Copyright © 2008 The Institute of Electronics, Information and Communication Engineers
Special Section on Robust Speech Processing in Realistic Environments -- Papers -- ASR under Reverberant Conditions |
Robust Speech Recognition by Combining Short-Term and Long-Term Spectrum Based Position-Dependent CMN with Conventional CMN
1 The authors are with Toyohashi University of Technology, Toyohashi-shi, 441–8580 Japan. E-mail: wang{at}slp.ics.tut.ac.jp, 2 The author is with Nagoya University, Nagoya-shi, 464–8603 Japan.
| Abstract |
|---|
In a distant-talking environment, the length of channel impulse response is longer than the short-term spectral analysis window. Conventional short-term spectrum based Cepstral Mean Normalization (CMN) is therefore, not effective under these conditions. In this paper, we propose a robust speech recognition method by combining a short-term spectrum based CMN with a long-term one. We assume that a static speech segment (such as a vowel, for example) affected by reverberation, can be modeled by a long-term cepstral analysis. Thus, the effect of long reverberation on a static speech segment may be compensated by the long-term spectrum based CMN. The cepstral distance of neighboring frames is used to discriminate the static speech segment (long-term spectrum) and the non-static speech segment (short-term spectrum). The cepstra of the static and non-static speech segments are normalized by the corresponding cepstral means. In a previous study, we proposed an environmentally robust speech recognition method based on Position-Dependent CMN (PDCMN) to compensate for channel distortion depending on speaker position, and which is more efficient than conventional CMN. In this paper, the concept of combining short-term and long-term spectrum based CMN is extended to PDCMN. We call this Variable Term spectrum based PDCMN (VT-PDCMN). Since PDCMN/VT-PDCMN cannot normalize speaker variations because a position-dependent cepstral mean contains the average speaker characteristics over all speakers, we also combine PDCMN/VT-PDCMN with conventional CMN in this study.
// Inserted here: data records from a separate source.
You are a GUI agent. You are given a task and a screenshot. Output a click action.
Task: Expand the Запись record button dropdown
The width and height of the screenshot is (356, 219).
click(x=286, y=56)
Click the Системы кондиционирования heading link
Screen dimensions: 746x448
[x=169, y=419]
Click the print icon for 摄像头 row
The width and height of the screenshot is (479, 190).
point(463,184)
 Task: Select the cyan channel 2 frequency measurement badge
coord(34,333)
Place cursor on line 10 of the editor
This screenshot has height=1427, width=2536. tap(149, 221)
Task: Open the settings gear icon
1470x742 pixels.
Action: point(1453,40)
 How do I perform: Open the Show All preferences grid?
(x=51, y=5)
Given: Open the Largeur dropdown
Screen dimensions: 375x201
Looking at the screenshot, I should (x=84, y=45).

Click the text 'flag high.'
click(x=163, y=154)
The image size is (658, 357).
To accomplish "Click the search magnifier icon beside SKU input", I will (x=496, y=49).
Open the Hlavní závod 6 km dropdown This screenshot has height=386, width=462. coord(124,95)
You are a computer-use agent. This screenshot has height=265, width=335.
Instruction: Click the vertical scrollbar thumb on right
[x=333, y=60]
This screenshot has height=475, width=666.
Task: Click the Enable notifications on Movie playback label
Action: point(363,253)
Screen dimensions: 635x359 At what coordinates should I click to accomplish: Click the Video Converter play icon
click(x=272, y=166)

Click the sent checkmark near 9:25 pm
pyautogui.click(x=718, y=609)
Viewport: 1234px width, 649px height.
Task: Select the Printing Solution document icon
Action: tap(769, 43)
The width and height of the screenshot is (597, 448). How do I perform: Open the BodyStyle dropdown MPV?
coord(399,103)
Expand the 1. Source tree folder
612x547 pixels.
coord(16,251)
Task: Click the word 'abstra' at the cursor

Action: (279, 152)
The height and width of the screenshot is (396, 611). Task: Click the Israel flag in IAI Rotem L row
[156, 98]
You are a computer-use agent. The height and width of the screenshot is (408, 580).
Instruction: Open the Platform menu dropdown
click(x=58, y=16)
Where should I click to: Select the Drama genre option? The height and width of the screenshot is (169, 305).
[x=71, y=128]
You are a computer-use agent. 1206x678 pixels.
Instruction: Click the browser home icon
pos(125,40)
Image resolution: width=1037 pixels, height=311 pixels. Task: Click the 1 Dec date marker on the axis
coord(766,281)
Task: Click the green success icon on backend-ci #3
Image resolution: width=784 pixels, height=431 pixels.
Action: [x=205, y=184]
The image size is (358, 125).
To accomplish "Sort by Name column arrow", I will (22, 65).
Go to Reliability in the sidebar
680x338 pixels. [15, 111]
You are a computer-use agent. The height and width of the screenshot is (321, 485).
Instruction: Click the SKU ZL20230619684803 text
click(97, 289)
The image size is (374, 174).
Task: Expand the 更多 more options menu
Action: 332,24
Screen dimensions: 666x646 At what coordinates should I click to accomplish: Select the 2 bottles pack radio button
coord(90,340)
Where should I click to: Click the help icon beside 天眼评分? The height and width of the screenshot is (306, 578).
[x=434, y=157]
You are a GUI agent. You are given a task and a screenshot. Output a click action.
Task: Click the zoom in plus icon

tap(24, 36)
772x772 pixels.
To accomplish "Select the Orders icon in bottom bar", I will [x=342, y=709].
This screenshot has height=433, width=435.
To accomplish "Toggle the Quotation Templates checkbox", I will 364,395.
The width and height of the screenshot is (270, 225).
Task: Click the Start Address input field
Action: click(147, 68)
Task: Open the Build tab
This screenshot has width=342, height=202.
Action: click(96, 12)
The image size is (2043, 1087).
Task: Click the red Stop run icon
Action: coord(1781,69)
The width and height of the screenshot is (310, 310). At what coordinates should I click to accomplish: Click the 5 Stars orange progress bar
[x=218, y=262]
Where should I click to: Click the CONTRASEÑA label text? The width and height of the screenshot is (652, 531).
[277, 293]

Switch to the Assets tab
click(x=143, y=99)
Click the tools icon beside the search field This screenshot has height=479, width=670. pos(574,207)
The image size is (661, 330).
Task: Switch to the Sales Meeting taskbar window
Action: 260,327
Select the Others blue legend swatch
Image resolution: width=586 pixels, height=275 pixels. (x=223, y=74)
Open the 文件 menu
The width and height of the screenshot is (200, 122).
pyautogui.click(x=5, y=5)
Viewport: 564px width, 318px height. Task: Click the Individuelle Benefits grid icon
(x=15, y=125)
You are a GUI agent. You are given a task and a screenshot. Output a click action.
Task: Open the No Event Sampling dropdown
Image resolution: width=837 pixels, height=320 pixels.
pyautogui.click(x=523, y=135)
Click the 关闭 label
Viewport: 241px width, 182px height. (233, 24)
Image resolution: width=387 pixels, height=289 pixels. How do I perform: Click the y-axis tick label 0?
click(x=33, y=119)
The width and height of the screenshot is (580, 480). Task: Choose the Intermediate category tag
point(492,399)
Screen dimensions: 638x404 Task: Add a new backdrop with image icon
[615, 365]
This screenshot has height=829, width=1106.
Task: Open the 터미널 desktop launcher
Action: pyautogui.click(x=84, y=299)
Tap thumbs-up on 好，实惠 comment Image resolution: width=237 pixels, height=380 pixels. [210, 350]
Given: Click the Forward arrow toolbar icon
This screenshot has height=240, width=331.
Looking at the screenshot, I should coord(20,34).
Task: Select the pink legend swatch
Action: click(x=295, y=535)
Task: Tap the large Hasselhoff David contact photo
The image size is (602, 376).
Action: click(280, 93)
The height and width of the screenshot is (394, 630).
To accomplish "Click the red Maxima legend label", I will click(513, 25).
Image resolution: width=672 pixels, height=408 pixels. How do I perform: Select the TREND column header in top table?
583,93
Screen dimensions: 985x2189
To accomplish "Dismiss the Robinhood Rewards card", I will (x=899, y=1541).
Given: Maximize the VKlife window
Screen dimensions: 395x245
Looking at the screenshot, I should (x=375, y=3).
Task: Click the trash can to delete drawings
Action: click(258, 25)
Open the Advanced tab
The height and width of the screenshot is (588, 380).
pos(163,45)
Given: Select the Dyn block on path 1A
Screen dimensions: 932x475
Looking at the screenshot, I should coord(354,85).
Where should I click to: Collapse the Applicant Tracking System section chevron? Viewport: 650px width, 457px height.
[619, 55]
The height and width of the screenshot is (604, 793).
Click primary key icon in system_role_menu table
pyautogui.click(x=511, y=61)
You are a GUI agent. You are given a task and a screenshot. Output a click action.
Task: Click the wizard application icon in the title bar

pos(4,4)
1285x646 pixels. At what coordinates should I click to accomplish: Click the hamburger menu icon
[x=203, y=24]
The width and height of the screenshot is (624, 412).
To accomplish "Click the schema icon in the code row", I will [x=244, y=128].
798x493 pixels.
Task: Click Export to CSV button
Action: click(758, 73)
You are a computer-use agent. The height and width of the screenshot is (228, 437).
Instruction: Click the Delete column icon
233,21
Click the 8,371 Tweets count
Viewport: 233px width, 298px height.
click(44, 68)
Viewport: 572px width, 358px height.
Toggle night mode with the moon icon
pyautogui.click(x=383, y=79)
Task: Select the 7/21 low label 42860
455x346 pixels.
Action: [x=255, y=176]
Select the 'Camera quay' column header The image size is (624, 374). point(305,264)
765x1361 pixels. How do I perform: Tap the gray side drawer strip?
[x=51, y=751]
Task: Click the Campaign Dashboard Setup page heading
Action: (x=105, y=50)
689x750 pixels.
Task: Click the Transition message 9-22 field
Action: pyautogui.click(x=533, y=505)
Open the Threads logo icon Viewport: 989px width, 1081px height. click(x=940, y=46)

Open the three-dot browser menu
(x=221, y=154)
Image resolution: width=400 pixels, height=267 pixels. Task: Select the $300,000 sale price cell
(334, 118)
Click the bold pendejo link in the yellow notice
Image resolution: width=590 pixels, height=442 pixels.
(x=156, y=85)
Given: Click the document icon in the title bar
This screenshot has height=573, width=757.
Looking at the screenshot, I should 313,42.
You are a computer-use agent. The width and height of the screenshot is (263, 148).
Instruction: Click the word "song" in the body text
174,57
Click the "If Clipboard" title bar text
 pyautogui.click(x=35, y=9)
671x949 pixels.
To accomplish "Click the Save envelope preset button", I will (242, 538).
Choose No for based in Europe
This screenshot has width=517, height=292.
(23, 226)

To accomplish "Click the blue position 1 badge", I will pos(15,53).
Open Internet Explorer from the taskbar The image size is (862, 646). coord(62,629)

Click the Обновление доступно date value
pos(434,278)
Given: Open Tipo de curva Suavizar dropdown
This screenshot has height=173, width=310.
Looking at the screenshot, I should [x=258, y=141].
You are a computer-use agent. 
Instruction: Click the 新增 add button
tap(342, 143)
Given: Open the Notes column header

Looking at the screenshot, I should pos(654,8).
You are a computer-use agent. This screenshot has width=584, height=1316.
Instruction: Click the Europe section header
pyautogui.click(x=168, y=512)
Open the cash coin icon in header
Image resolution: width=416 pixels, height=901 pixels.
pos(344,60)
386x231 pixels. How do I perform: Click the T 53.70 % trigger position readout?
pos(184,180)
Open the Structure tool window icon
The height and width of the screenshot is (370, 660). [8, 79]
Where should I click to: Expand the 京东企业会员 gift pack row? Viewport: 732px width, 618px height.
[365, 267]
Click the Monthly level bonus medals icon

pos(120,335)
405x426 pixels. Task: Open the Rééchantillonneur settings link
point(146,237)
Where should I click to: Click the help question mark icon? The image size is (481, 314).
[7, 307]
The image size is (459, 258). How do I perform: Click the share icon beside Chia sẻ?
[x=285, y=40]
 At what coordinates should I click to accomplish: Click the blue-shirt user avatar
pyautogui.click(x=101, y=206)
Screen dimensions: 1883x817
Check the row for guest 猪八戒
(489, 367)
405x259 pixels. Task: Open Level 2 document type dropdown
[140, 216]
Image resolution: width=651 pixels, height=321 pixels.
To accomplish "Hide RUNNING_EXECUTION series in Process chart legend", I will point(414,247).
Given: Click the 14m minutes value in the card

We conducted the experiments based on our proposed method using limited vocabulary (100 words) distant-talking isolated word recognition in a real environment. The proposed method achieved a relative error reduction rate of 60.9% over the conventional short-term spectrum based CMN and 30.6% over the short-term spectrum based PDCMN.
Key Words: robust speech recognition, distant-talking environment, CMN, long-term spectrum
Manuscript received July 2, 2007. Manuscript revised September 6, 2007.